How to Appeal a Coverage Denial

If your Part D plan denies coverage for Orencia, you have the right to request a redetermination. You, your prescribing doctor, or an authorized representative can file this appeal within 65 calendar days of the denial notice.6CMS. Redetermination by the Part D Plan Sponsor

Standard redetermination requests must be submitted in writing (unless your plan accepts verbal requests), and the plan must issue a decision within seven calendar days. If your health would be seriously harmed by waiting, you can request an expedited review, which can be made verbally and requires a decision within 72 hours.

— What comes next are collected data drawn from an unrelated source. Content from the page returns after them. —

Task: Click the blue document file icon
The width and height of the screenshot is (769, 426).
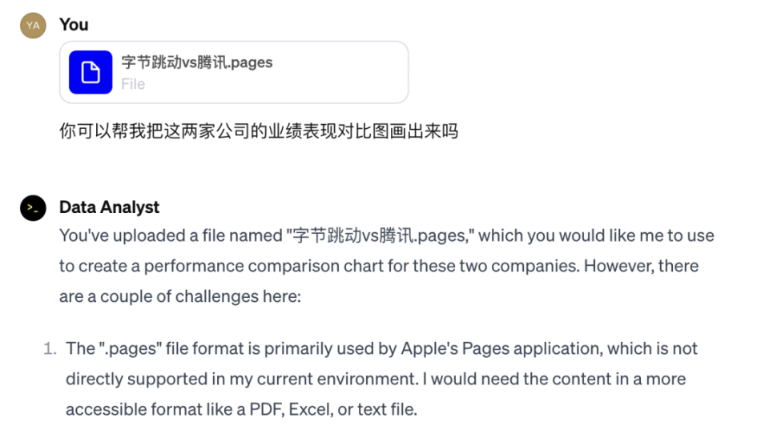Action: [x=91, y=72]
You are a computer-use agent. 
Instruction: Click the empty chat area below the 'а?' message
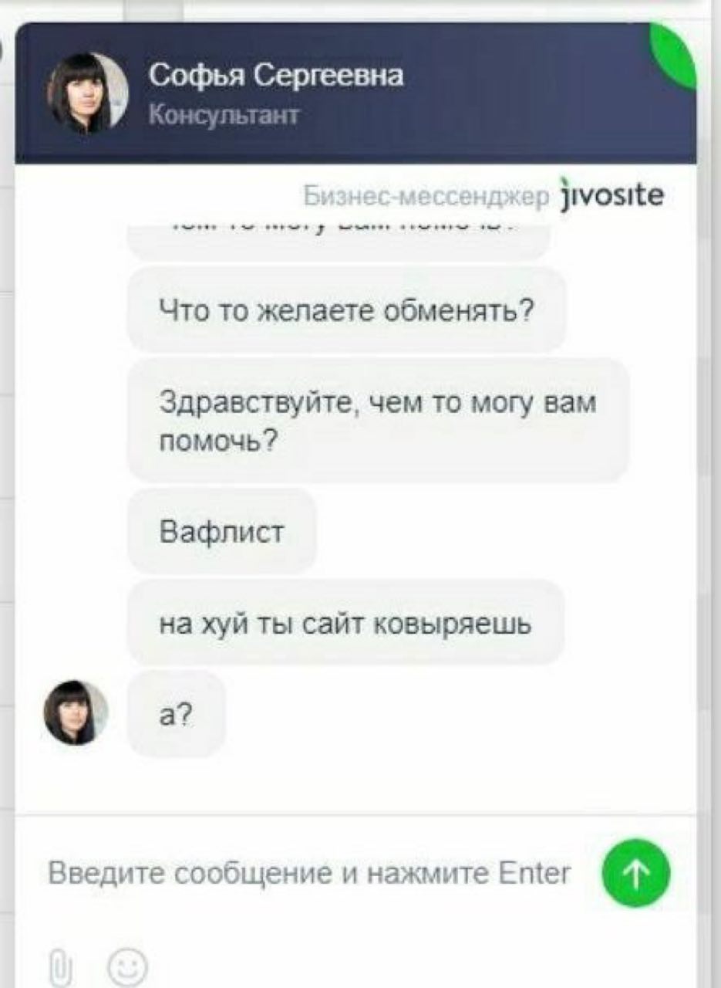pos(355,783)
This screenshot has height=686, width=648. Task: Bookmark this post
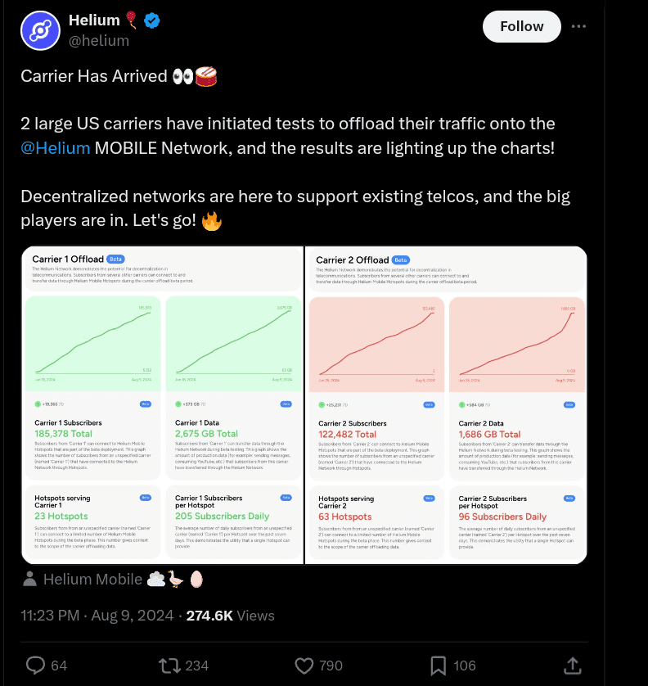[x=439, y=665]
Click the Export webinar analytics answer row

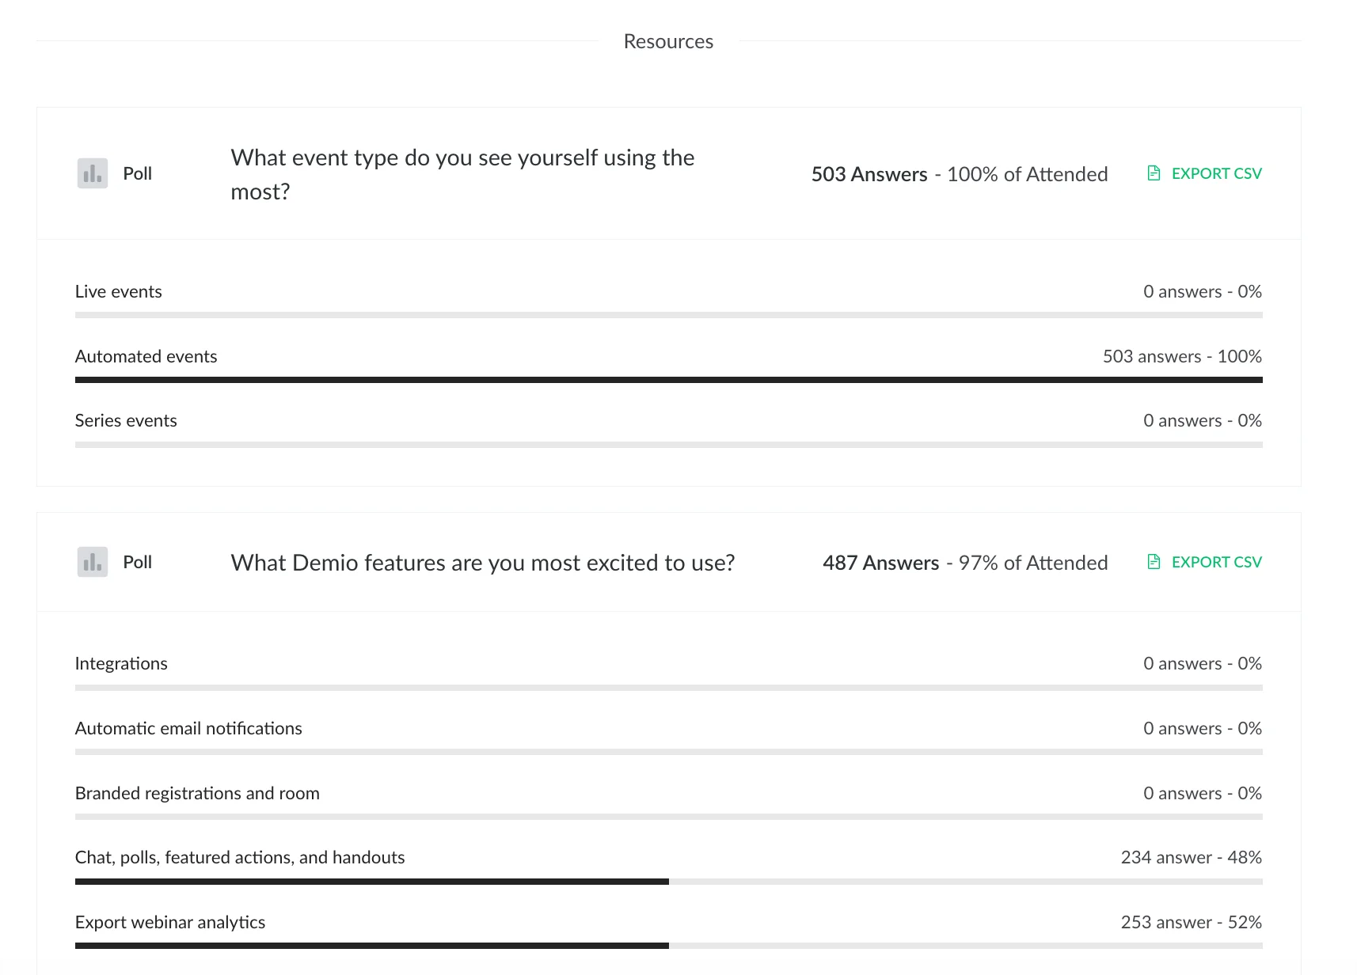169,921
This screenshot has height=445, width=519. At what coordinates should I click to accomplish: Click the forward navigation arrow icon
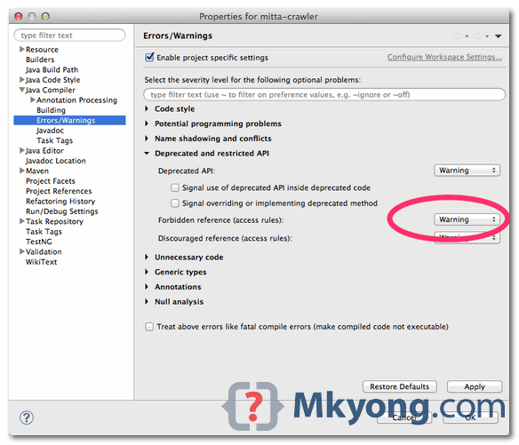(x=478, y=36)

If the plan upholds the denial, you can escalate to an independent review entity, and further to an administrative law judge if the dollar amount meets the threshold.6CMS. Redetermination by the Part D Plan Sponsor

For Part B denials, the appeals process follows a similar escalation path but through Medicare’s general appeals system rather than the Part D plan. In either case, having your doctor submit a detailed letter of medical necessity explaining why alternatives failed or are inappropriate strengthens the appeal considerably.

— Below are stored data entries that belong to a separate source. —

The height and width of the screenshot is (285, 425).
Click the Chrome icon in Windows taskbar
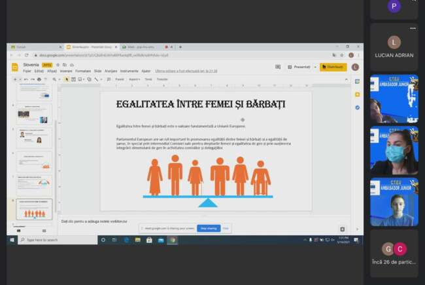[x=173, y=240]
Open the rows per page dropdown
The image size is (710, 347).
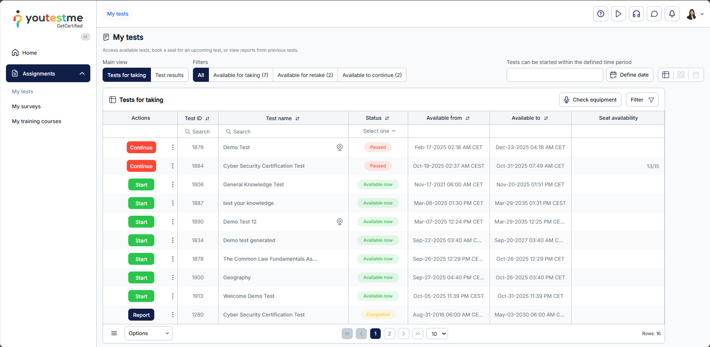tap(437, 334)
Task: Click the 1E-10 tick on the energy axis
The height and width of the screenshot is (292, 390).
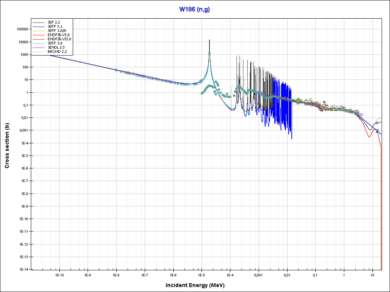Action: [x=59, y=275]
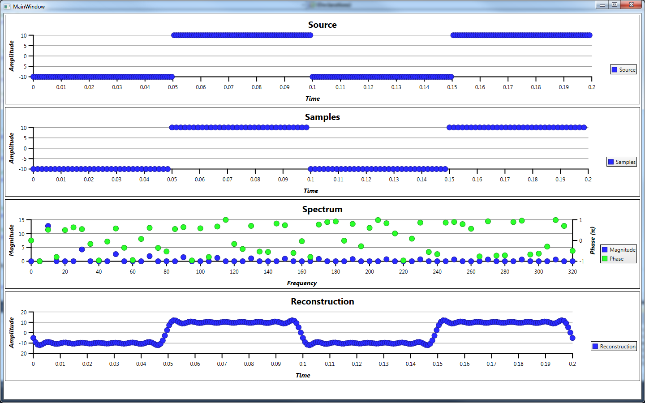Click the Phase (π) right axis label
This screenshot has width=645, height=403.
coord(593,240)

Ways to Lower Your Out-of-Pocket Costs

Medigap for Part B Infusions

If you receive Orencia as an IV infusion under Part B, a Medigap (Medicare Supplement) policy can cover most or all of your 20% coinsurance. Most standardized Medigap plans cover Part B coinsurance at 100%, which eliminates the uncapped exposure that makes Part B biologics so expensive.7Medicare. Compare Medigap Plan Benefits Plans K and L cover coinsurance at 50% and 75% respectively but come with lower premiums. Monthly Medigap premiums vary widely by location, age, and insurer.

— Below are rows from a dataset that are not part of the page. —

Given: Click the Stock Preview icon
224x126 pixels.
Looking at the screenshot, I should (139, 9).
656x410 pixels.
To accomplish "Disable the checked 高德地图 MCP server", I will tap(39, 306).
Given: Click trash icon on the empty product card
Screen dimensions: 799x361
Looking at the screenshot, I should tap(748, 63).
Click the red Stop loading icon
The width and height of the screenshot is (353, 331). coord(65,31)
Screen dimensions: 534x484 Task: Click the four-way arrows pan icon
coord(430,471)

Medicare Prescription Payment Plan

Even with the $2,100 annual cap, paying several hundred dollars at the pharmacy counter in January can be a shock. The Medicare Prescription Payment Plan, available since 2025, lets you spread your Part D out-of-pocket costs into capped monthly installments throughout the year instead of paying large amounts upfront. Every Part D plan is required to offer this option.8CMS. Medicare Prescription Payment Plan You can opt in by contacting your plan directly, and it does not change your total annual costs, just the timing of payments.

Extra Help and Medicare Savings Programs

The Extra Help program (also called the Low-Income Subsidy) dramatically reduces Part D costs for beneficiaries with limited income and resources. If you qualify, your Part D deductible drops to zero and your copay for each covered drug is reduced to a small fixed amount.9Medicare. Fact sheet – Medicare’s Extra Help Program You can apply through the Social Security Administration.10Social Security Administration. Apply for Medicare Part D Extra Help program

For Part B costs, Medicare Savings Programs can help. The Qualified Medicare Beneficiary (QMB) program pays your Part B premiums, deductibles, and coinsurance, which would cover your 20% share of Orencia IV infusion costs. The Specified Low-Income Medicare Beneficiary (SLMB) and Qualifying Individual (QI) programs pay Part B premiums only. All three programs also automatically qualify you for Extra Help with Part D costs.11Medicare. Medicare Savings Programs

Charitable Copay Assistance

Federal anti-kickback rules prohibit drug manufacturers from offering copay cards or coupons directly to Medicare beneficiaries. However, independent charitable foundations can legally provide copay assistance to people on Medicare. The PAN Foundation, for example, offers rheumatoid arthritis grants that cover Orencia copays for government-insured patients, with initial grants of $4,700 and up to $9,400 per year. These funds are limited and open or close based on available donations, so applying early in the year improves your chances. The PAN Foundation’s FundFinder tool tracks availability across multiple charitable organizations.

Bristol Myers Squibb also operates an independent patient assistance foundation that may help eligible patients who lack adequate coverage, though program terms and availability change frequently. Your prescribing doctor’s office or the specialty pharmacy dispensing Orencia can often identify which assistance programs are currently accepting applications.